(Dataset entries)

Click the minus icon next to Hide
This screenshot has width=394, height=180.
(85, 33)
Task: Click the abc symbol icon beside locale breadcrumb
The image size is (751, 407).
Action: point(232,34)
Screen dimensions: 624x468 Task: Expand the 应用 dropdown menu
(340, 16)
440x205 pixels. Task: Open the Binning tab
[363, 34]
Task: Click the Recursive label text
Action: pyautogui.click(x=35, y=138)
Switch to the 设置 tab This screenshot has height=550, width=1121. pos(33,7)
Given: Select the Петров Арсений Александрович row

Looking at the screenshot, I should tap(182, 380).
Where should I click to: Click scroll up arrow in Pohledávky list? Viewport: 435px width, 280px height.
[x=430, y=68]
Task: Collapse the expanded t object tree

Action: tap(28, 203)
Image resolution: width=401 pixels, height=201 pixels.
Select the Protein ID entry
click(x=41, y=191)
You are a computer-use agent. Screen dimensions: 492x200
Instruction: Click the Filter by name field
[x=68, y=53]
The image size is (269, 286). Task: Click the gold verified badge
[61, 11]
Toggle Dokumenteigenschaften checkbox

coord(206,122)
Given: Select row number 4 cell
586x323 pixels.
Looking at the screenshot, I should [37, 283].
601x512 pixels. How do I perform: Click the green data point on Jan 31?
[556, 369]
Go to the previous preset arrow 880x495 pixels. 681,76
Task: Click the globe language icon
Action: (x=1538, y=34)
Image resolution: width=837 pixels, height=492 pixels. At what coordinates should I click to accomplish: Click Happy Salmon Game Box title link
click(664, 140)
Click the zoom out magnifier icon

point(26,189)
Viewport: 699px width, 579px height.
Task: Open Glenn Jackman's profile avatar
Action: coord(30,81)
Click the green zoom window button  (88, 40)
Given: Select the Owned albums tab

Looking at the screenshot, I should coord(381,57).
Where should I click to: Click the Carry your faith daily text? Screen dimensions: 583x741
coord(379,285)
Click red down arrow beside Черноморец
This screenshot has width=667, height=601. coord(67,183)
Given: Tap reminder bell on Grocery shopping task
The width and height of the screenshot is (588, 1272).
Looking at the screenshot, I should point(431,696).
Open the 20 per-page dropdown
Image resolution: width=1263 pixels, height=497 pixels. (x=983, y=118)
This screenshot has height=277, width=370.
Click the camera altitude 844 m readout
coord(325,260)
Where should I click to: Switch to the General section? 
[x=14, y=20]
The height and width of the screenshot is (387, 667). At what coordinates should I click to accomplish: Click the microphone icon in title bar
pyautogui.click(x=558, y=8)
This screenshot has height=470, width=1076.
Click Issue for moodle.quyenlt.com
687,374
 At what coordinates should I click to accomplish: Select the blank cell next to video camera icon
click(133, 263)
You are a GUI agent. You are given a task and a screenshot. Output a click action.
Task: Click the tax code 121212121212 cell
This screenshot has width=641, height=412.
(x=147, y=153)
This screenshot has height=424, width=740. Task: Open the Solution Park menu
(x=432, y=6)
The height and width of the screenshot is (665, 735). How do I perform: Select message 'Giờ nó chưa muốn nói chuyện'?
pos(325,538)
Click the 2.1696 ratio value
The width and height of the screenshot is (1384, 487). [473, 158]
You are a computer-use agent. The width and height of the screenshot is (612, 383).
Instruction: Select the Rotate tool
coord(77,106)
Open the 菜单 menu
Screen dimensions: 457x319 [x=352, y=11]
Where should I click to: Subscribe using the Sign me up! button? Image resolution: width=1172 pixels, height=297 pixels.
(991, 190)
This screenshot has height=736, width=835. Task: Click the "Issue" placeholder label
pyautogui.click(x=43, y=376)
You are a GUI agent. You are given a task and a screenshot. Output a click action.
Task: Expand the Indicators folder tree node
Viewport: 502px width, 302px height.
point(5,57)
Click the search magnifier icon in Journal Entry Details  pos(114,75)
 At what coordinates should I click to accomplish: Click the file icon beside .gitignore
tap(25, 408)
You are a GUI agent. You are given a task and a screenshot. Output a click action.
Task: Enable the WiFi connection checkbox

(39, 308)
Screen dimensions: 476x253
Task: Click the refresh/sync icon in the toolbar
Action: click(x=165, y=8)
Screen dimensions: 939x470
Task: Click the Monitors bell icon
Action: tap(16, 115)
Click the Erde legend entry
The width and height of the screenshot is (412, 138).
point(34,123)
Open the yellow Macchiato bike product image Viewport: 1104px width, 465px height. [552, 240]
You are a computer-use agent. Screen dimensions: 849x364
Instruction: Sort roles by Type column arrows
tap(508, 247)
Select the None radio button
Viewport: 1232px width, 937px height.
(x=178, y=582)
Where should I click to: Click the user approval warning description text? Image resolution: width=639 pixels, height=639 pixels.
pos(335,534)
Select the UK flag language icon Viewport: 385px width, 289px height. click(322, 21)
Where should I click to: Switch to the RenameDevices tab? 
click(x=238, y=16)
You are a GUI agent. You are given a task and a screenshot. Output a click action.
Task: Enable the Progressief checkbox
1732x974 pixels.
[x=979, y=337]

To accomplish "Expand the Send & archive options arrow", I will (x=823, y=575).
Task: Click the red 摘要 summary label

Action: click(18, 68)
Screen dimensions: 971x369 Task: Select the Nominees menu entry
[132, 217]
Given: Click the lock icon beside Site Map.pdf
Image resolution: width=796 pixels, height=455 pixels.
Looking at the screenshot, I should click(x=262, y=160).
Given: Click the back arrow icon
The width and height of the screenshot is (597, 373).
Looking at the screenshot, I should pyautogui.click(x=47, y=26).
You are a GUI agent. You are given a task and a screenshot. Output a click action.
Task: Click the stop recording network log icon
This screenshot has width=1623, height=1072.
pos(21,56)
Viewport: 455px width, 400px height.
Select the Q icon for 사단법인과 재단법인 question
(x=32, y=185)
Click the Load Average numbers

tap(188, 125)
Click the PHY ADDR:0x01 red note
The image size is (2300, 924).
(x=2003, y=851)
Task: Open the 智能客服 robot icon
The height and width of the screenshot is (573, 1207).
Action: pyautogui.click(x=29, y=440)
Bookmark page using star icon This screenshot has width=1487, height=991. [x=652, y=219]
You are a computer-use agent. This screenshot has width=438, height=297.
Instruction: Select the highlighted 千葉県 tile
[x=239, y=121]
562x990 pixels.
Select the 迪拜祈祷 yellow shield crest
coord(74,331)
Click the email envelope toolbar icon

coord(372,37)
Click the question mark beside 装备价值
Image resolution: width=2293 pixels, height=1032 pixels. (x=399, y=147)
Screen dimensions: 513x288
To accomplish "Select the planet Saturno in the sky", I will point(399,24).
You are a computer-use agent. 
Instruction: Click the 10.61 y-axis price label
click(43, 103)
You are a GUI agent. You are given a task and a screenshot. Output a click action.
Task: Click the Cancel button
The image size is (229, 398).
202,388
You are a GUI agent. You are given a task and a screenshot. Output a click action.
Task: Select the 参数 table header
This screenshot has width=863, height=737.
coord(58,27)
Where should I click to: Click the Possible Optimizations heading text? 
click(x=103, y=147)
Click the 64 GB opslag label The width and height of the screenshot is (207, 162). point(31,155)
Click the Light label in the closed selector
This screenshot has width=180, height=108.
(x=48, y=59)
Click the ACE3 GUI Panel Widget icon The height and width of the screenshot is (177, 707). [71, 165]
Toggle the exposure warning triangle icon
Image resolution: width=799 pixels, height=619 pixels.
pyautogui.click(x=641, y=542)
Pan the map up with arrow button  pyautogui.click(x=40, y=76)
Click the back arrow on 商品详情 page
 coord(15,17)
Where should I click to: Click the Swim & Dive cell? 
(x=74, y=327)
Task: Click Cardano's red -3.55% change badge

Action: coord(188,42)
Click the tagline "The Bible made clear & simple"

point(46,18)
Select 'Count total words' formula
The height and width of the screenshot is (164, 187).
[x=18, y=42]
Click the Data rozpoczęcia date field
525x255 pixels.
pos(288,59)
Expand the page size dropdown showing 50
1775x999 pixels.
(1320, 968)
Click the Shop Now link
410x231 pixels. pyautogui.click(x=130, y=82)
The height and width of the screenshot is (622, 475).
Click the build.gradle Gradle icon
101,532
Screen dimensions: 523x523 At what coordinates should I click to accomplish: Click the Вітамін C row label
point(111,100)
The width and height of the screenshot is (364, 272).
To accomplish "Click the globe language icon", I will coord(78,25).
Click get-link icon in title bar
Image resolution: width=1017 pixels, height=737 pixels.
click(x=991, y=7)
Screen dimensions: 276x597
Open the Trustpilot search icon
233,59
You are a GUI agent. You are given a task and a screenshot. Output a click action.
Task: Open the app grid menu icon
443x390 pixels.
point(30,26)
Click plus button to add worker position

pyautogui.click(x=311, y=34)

→ **TO DO**
All that is wanted is a faithful reproduction of the line above with "This screenshot has width=863, height=737.", the line with "Select 'Count total words' formula", and every line in between.

→ **RESPONSE**
This screenshot has width=863, height=737.
coord(58,27)
Where should I click to: Click the Possible Optimizations heading text? 
click(x=103, y=147)
Click the 64 GB opslag label The width and height of the screenshot is (207, 162). point(31,155)
Click the Light label in the closed selector
This screenshot has width=180, height=108.
(x=48, y=59)
Click the ACE3 GUI Panel Widget icon The height and width of the screenshot is (177, 707). [71, 165]
Toggle the exposure warning triangle icon
Image resolution: width=799 pixels, height=619 pixels.
pyautogui.click(x=641, y=542)
Pan the map up with arrow button  pyautogui.click(x=40, y=76)
Click the back arrow on 商品详情 page
 coord(15,17)
Where should I click to: Click the Swim & Dive cell? 
(x=74, y=327)
Task: Click Cardano's red -3.55% change badge

Action: coord(188,42)
Click the tagline "The Bible made clear & simple"

point(46,18)
Select 'Count total words' formula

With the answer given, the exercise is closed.